Here's Tim Goodbody in full:

"...it is playing into the hands of those like him (+Edward) (see comments here) to say things like "society got there first", especially since scripture and the early church testify to women in leadership, a situation which was (short version) squashed with the advent of the Christian Empire post Constantine. Arguably then society is responsible for the erosion of the role of women in Christian leadership. A liberal approach would say that "society got there first" and is a good reason to admit women to all 3 orders, but that is firstly to ignore plenty of Biblical material affirming women's Christian leadership and secondly to mistake leadership per se as being the same thing as Christian leadership."

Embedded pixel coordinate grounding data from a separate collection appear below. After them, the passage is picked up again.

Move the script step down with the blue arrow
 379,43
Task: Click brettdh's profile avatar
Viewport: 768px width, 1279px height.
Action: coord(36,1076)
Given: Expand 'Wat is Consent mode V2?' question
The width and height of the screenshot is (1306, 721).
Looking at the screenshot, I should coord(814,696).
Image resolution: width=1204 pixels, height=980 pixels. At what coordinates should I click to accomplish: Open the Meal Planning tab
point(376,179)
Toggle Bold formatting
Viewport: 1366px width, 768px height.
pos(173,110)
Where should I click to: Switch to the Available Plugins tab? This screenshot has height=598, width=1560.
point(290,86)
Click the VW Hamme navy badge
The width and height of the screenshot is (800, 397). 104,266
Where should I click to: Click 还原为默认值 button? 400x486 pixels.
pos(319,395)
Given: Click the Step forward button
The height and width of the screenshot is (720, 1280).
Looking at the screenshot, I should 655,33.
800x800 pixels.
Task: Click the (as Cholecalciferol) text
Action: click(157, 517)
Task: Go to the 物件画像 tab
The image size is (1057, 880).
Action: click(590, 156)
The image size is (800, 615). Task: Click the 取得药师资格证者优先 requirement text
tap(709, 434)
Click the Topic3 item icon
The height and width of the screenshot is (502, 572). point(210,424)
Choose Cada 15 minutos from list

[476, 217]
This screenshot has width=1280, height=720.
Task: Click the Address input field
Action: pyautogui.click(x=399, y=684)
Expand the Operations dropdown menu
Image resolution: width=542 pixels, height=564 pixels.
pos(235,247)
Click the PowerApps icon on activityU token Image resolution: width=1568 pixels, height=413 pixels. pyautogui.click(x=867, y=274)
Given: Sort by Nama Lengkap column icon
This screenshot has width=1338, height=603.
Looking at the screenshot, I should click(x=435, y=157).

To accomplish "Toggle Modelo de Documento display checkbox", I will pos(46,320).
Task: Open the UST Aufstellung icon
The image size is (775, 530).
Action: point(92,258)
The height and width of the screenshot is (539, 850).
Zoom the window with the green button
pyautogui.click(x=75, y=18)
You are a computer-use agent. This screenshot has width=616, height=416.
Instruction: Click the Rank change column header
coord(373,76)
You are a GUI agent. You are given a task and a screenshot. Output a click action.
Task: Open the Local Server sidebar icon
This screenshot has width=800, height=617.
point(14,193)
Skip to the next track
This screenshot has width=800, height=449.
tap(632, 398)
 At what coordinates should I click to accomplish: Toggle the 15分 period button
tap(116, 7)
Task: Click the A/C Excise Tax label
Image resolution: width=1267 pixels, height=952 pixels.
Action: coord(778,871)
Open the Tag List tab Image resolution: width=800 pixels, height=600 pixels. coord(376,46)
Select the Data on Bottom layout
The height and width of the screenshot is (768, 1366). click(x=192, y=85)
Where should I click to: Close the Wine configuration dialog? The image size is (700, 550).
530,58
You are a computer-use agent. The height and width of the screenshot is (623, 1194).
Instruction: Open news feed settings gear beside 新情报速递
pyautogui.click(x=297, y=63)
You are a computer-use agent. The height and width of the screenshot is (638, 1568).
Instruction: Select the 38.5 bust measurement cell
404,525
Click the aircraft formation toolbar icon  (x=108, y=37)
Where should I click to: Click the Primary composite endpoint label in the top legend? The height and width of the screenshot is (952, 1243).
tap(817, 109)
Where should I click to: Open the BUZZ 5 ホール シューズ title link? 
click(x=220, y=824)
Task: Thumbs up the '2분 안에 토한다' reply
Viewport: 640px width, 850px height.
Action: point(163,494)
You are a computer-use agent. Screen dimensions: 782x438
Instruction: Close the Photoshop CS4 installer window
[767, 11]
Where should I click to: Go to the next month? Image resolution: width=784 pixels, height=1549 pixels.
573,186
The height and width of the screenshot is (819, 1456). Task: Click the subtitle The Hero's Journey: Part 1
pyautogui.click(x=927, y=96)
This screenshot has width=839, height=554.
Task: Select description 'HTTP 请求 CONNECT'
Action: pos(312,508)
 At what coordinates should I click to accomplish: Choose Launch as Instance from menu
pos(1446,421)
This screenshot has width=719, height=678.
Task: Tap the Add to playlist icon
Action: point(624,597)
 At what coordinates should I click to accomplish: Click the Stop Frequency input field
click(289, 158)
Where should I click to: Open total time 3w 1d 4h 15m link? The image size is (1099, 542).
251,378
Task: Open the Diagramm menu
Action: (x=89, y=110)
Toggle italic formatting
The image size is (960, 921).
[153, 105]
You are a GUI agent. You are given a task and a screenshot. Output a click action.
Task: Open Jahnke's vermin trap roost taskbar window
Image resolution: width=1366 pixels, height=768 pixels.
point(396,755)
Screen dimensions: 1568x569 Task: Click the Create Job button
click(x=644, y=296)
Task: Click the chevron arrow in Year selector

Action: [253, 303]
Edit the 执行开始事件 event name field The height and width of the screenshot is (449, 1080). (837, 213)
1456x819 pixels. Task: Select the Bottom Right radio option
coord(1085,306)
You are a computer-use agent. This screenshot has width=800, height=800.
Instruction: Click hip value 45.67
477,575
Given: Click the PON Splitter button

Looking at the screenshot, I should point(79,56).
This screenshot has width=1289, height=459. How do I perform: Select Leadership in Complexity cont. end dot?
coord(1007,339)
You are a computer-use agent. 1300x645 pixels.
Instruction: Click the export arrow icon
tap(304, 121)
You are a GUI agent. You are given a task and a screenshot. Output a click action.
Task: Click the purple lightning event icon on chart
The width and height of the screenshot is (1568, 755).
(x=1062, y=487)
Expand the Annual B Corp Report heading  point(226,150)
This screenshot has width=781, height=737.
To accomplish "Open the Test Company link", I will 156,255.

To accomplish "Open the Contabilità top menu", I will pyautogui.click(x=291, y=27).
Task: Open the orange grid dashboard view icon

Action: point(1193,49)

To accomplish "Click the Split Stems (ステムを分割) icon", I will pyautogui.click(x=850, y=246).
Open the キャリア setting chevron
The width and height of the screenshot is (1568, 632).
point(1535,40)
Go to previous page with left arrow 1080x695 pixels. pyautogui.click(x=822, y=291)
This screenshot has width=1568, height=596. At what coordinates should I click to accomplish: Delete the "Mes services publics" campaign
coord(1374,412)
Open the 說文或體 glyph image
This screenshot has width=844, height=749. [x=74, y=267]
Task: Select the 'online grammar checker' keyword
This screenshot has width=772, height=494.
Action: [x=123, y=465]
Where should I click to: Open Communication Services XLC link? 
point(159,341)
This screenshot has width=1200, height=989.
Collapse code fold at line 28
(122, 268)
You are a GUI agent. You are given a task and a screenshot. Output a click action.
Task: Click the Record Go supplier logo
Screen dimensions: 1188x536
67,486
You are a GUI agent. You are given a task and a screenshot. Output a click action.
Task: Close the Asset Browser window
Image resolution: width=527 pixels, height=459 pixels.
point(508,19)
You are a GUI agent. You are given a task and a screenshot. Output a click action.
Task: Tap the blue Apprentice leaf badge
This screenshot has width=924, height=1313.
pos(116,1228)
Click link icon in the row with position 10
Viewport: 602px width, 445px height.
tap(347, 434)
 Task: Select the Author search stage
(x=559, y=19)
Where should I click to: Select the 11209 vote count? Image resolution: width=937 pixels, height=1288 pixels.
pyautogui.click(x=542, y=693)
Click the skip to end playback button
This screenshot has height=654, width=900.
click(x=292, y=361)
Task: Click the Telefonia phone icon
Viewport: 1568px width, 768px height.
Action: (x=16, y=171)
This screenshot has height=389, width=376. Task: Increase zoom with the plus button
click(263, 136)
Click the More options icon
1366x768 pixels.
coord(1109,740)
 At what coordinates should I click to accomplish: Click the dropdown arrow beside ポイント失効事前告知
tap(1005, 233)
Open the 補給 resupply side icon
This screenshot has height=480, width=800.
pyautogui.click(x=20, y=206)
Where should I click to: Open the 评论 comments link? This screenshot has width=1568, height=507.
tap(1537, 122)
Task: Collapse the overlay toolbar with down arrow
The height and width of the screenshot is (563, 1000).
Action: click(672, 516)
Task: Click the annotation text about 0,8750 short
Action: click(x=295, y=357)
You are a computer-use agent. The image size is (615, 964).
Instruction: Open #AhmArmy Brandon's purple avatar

I have always made my case from scripture but I am also learning that the world can be in receipt of God's grace and demonstrate it, (if we believe in God's prevenient grace working in the world), (if I am correctly understanding what prevenient grace and common grace are). I have been experimenting with my thinking lately, trying to see where God is at work beyond the church, in the church 'invisible'.

Contemporary Anglican communion.
Is the church ready to see what God might be doing, in his transforming his church by liberating women into leadership roles? We have just lost 5 PEVs. Do they think that they are leaving a disobedient church who is not listening to the Spirit? Or in the consecration and the ordination of women, is the Spirit going ahead and the church catching up, as John Taylor would seem to advocate in the 'Go-between God'. We are being led into the truths that have always been there in scripture by the Spirit. Scripture and Spirit can never be posited against one another - this would be very dodgy pneumatology.

A prevenient Spirit?
Prevenient grace?
God's common grace?

Calvinism? Arminianism? Hermeneutics? God's people? His plan for his Church?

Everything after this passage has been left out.